I am looking for support to debug this Airflow KubernetesPodOperator Issue. We randomly get this error when the Airflow task executes. The job is almost finished and at the end of the job execution, the pods not found excception
throw, (, In Reality, Airflow Task which is a python job already finished it's working) but due to this exception Airflow marked this job as failed
).
ERROR - (404)
Reason: Not Found
HTTP response headers: HTTPHeaderDict({'Audit-Id': 'd4df122xx-bxcb-42f2-8c9e-768e9bbb00x9', 'Cache-Control': 'no-cache, private', 'Content-Type': 'application/json', 'X-Kubernetes-Pf-Flowschema-Uid': 'xxxx-xxx-xxx-xxxxxxxx', 'X-Kubernetes-Pf-Prioritylevel-Uid': 'xxxx-xxx-xxx-xxxxxxxx', 'Date': 'Sat, 17 Jul 2021 02:10:07 GMT', 'Content-Length': '258'})
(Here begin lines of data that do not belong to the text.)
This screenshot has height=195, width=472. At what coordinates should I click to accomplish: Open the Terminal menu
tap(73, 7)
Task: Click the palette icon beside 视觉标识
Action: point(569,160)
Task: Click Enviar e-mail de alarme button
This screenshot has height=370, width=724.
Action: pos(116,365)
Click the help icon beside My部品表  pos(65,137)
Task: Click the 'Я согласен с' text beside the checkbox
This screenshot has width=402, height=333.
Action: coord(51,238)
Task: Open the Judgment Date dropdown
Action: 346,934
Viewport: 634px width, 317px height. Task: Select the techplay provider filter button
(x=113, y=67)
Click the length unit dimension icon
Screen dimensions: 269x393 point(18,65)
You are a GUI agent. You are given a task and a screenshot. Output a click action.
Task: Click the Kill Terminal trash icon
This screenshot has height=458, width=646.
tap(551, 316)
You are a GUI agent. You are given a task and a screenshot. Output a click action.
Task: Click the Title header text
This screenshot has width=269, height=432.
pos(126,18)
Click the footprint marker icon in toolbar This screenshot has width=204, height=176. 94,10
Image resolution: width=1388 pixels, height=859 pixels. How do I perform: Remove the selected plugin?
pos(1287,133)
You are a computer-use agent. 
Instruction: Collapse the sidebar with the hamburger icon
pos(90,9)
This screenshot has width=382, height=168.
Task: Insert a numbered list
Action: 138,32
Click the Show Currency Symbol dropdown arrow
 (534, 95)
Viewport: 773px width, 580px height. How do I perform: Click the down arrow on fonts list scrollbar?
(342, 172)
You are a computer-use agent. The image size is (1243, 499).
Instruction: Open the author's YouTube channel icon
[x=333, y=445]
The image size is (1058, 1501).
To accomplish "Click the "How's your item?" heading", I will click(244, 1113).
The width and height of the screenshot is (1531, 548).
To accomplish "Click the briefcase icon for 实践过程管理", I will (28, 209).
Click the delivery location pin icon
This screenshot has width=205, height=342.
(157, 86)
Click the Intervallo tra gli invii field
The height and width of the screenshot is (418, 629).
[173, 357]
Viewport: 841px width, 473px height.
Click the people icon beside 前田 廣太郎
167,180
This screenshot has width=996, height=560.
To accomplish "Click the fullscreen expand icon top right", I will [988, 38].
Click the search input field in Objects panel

HTTP response body: {"kind":"Status","apiVersion":"v1","metadata":{},"status":"Failure","message":"pods \"xxxx.6cb9f2cc66d0455c882cb5bae007ae84\" not found","reason":"NotFound","details":{"name":"xxx.6cb9f2cc66d0455c882cb5bae007ae84","kind":"pods"},"code":404}
We do save detailed logs in Elasticsearch Index and there are no logs at that special time to investigate why these pods are not found by Airflow for this running job.
Can someone from Airflow Kubernetes Expert guide in the right direction on how to fix and investigate this issue?